Custom JavaScript code can be inserted into Wix webpages using the Velo API.

==Controversies==
===Use of WordPress code===
In October 2016, there was a controversy over Wix's use of WordPress's GPL-licensed code. In response, Avishai Abrahami, Wix's CEO, published a response describing which open-source code was used and how Wix says it collaborates with the open-source community. However, it was subsequently noted that collaboration with the open-source community was not sufficient under the terms of the GPL license, which requires any code built on GPL-licensed code to be released under the same license.

===Censorship===
On 31 May 2021, the Wix-hosted website '2021 Hong Kong Charter', run by exiled Hong Kong activists, was shut down at the request of the Hong Kong Police. This was the first known case of Hong Kong's National Security Law being used to censor content on an overseas website. Wix later apologized for "mistakenly removing the website" and reinstated it after it had been down for four days.

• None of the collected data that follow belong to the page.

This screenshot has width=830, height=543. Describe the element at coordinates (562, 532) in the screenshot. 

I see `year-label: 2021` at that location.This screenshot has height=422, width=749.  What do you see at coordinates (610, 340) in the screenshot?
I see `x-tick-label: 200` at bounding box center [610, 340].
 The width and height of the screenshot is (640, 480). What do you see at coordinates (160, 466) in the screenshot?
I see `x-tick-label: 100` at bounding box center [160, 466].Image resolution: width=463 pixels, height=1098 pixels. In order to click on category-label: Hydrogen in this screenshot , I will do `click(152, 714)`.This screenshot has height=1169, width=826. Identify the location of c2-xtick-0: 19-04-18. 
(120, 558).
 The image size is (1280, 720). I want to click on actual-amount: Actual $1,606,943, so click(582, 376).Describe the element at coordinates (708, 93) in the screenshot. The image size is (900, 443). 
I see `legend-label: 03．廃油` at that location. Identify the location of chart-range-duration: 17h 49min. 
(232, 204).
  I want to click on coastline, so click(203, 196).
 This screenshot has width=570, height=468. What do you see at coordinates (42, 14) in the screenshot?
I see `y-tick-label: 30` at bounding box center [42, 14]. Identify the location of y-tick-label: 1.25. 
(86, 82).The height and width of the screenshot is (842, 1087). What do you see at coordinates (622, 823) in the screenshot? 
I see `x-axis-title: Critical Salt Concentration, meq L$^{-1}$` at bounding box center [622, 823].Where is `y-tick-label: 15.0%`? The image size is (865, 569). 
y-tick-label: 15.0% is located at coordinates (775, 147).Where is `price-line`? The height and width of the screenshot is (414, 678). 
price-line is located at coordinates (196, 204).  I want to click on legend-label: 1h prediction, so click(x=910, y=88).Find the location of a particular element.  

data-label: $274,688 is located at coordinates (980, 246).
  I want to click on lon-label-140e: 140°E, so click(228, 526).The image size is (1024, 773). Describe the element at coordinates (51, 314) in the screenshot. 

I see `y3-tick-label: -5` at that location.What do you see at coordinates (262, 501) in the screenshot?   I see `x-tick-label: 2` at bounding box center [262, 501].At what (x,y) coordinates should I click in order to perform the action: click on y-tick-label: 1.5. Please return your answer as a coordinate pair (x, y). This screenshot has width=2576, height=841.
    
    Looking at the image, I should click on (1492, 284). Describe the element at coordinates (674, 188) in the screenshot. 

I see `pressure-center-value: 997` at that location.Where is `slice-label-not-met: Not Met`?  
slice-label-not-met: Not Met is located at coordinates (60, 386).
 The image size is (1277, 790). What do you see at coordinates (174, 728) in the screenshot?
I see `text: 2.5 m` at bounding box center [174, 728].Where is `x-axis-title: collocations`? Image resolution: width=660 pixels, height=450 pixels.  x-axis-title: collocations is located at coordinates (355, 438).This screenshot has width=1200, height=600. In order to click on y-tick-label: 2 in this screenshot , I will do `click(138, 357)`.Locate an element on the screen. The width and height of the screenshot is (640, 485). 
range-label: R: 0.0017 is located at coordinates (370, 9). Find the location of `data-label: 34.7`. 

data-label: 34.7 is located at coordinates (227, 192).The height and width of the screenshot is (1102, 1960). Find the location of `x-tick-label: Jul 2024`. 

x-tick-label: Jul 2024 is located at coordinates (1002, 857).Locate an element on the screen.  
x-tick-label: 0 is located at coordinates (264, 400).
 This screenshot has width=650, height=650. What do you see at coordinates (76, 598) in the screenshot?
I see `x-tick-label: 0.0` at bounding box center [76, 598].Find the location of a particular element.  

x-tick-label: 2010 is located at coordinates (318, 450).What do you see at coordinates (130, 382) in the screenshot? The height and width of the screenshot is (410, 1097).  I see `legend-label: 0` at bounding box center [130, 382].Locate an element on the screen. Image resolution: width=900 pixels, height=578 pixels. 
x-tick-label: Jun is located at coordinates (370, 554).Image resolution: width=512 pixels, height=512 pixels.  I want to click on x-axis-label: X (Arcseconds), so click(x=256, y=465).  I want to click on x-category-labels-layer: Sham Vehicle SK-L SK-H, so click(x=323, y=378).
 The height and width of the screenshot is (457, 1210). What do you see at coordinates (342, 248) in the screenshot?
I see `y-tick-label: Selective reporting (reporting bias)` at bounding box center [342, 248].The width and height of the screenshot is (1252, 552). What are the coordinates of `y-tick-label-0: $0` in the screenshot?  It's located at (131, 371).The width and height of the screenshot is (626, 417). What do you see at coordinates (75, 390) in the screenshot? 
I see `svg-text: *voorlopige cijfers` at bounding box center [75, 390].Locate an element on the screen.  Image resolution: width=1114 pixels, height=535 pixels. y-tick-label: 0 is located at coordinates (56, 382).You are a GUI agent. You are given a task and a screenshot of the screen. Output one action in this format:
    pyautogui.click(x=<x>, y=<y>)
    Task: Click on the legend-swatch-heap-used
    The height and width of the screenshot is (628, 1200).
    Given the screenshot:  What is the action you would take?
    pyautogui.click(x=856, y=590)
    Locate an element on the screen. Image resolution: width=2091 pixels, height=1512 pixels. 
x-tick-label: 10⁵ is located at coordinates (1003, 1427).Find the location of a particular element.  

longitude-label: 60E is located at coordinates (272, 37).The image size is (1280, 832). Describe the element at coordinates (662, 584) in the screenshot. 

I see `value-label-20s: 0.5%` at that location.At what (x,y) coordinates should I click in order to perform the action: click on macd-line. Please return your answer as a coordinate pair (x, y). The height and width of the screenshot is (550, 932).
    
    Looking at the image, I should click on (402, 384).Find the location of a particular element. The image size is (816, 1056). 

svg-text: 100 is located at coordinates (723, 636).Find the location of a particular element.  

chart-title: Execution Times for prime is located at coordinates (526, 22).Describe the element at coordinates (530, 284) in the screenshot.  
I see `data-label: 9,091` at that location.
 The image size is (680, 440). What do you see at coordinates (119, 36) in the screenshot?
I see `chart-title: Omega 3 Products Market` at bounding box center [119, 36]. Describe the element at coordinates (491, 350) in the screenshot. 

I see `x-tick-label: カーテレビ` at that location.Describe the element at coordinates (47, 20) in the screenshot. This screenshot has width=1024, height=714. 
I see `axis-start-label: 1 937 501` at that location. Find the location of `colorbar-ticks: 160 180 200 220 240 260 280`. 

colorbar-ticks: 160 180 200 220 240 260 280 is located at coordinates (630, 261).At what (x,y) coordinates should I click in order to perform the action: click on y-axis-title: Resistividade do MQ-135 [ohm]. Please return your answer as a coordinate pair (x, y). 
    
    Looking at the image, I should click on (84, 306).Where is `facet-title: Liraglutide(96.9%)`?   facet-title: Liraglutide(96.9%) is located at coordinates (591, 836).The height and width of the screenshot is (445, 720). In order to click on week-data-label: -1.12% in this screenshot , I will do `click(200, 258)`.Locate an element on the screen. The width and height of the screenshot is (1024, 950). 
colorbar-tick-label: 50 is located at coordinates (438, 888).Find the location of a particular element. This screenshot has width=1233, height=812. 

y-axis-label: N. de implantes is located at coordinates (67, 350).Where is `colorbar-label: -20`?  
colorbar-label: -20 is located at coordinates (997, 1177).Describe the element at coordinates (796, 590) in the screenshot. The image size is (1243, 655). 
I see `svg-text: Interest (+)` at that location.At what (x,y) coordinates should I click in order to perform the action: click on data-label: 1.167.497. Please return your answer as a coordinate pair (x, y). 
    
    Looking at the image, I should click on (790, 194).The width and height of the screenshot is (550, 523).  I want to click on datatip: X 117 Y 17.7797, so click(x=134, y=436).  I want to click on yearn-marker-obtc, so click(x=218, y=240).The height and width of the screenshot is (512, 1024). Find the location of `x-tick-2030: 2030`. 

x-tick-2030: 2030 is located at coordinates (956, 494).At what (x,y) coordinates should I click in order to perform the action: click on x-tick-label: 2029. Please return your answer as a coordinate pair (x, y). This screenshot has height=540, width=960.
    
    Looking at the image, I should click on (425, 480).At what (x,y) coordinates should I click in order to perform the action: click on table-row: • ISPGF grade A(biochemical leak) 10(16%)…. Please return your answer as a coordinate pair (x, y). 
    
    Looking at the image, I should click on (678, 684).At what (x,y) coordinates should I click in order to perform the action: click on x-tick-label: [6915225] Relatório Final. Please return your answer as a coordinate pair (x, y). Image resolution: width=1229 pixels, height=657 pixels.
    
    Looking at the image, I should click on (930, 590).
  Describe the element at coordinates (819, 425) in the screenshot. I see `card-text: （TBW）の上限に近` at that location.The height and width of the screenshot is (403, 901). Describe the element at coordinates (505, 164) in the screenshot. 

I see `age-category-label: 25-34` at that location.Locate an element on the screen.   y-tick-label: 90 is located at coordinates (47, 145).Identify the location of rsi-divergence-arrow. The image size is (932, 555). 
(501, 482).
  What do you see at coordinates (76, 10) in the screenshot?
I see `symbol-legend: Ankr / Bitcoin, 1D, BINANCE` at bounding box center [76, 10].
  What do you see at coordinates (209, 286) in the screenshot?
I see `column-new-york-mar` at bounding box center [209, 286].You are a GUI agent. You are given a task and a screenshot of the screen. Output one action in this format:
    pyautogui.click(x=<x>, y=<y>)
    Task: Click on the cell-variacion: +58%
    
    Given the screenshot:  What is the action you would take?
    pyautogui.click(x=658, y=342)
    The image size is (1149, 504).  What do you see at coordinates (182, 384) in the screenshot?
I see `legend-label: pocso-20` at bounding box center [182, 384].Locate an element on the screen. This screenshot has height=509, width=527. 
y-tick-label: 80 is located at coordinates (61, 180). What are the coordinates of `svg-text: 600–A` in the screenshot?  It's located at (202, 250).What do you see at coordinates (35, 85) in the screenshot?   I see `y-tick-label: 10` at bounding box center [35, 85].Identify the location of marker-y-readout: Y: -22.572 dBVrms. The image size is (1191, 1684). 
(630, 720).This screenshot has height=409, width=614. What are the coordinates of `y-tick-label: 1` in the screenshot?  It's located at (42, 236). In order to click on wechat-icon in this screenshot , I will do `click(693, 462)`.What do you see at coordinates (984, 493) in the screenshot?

In October 2023, Wix fired an employee in Dublin, Ireland, for having made social media posts critical of Israel. This incident led to criticism of Wix from members of the Oireachtas (the Irish parliament) and from the head of the Irish government, Taoiseach Leo Varadkar, who said it was "not okay to dismiss somebody because of their political views". Deputy head of government, Tánaiste Micheál Martin, also condemned their dismissal, stating "we tolerate debate with freedom of speech, freedom of opinion, and people have different opinions on these issues." The dismissed employee, Courtney Carey, successfully sued the company for unfair dismissal. Wix did not contest the charge, admitting liability.

=== Outreach abroad ===
In October 2023, The Irish Times reported that an Israeli advertising agency advised Wix staff how they can tailor posts for "outreach abroad". This included advice for Wix employees to “show Westernity” in social media posts supporting Israel, stating that “unlike the Gazans, we look and live like Europeans or Americans.”